Tisa segera pergi dan memesankan pesanan mereka dengan suasana hati yang menyebalkan, Tisa juga heran ada apa dengan dirinya.
***
"Assalamualaikum"
"Waalaikumsalam"
"Udah pulang nak" Ucap Ayah Tisa
"Iya ayah" Ucap Tisa sekenanya. Dengan raut wajah yang ditekuk seolah sedang berfikir keras.
"Sa... "Tisa memberhentikan langkahnya.
"Iya ayah" Tumbalnya, seolah baru tersadarkan.
"Sini... "Panggil ayahnya seraya menumpuk pelan soffa mereka, menyuruh Tisa untuk duduk di sampingnya. Ia segera menghampiri ayahnya yang sedang menonton TV sendiri.
"Gimana kerjanya, lancar ?" Tanya ayah, satu-satunya orang rumah yang begitu peduli padanya.
"Alhamdulilah, lancar ayah" Tisa tersenyum.
"Capek ?" Tanya ayah lagi
"Wajar itu ayah, namanya ada yang dikerjakan" Tisa melepas tasnya dn menaruh di atas meja.
"Yaudah, mandi habis itu langsung tidur" suruh ayah pada Tisa.
"Ibu mana ayah ?" Tanya Tisa seraya beranjak dari duduknya.
"Udah tidur dari tadi, kecapean"
Tisa hanya mengangguk-anggukkan kepalanya, lalu meninggalkan ayahnya.
Tisa menaruh tas di meja samping tempat kasurnya. Membaringkan tubuh pada kasur kesayangannya seraya menatap langit-langit kamarnya.
"Kenapa dia gak nanya aku juga kerja di sana. Dia juga seolah gk kenal sama kau. Atau jangan-jangan perempuan tadi pacarnya" Pikir Tisa yang masih saja kepikiran dengan pengunjung yang selalu datang ke sweet cafe dan untuk pertama kalinya datang di WK, dan anehnya seolah tak mengenali Tisa.
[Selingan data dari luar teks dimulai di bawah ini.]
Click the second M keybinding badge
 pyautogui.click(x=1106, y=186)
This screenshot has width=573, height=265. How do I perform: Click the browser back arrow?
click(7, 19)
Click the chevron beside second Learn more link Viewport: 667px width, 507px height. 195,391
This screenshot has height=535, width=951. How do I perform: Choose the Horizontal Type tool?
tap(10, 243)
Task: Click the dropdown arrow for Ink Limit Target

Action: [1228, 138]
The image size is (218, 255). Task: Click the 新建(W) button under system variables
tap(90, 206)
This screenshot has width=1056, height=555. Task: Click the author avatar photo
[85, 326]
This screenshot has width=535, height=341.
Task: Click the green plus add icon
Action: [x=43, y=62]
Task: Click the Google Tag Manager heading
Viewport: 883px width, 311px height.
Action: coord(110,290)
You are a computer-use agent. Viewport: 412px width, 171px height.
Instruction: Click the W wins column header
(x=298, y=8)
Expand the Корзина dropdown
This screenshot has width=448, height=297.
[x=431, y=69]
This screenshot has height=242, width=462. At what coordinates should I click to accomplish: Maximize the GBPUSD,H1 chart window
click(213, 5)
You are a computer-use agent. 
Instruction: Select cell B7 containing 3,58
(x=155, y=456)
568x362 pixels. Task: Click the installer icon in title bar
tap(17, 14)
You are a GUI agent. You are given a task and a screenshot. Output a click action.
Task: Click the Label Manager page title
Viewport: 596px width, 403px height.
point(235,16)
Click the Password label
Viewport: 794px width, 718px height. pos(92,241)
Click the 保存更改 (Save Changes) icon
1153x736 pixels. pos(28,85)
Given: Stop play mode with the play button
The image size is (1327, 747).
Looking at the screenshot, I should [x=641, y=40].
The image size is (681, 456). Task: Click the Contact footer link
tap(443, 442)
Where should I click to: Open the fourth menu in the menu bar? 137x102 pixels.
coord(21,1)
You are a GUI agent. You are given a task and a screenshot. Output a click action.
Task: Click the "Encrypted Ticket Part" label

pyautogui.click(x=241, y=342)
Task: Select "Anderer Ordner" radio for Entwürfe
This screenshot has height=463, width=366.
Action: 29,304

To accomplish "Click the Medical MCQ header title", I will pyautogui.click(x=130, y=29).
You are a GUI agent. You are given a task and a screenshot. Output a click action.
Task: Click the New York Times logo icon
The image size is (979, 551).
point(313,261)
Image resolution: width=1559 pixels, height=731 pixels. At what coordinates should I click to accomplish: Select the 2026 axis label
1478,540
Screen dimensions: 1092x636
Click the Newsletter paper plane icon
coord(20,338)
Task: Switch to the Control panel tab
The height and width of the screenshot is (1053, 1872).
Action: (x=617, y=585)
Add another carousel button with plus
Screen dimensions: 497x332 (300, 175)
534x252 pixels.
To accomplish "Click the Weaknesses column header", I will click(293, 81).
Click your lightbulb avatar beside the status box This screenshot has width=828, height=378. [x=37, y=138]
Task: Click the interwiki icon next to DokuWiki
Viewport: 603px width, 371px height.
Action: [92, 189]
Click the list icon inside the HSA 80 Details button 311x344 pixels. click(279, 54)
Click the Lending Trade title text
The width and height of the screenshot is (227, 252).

Memang tak pernah bertuker nama, tapi setidaknya untuk orang yang sering ketemu kenapa tidak untuk saling menyapa ?
"Aaahhh..." Ia mengacak-acak rambutnya "bukan urusanku juga, gak ada untung dan ruginya dia tak menyapaku" omelnya sendiri di dalam kamar.
Menggerutu ini itu sampai ia terlelap tidur tanpa membersihkan badannya terlebih dahulu, mungkin itu juga efek Tisa terlalu lelah. Ia pun terlelap dalam tidurnya, seolah tak ada beban yang ia pikul.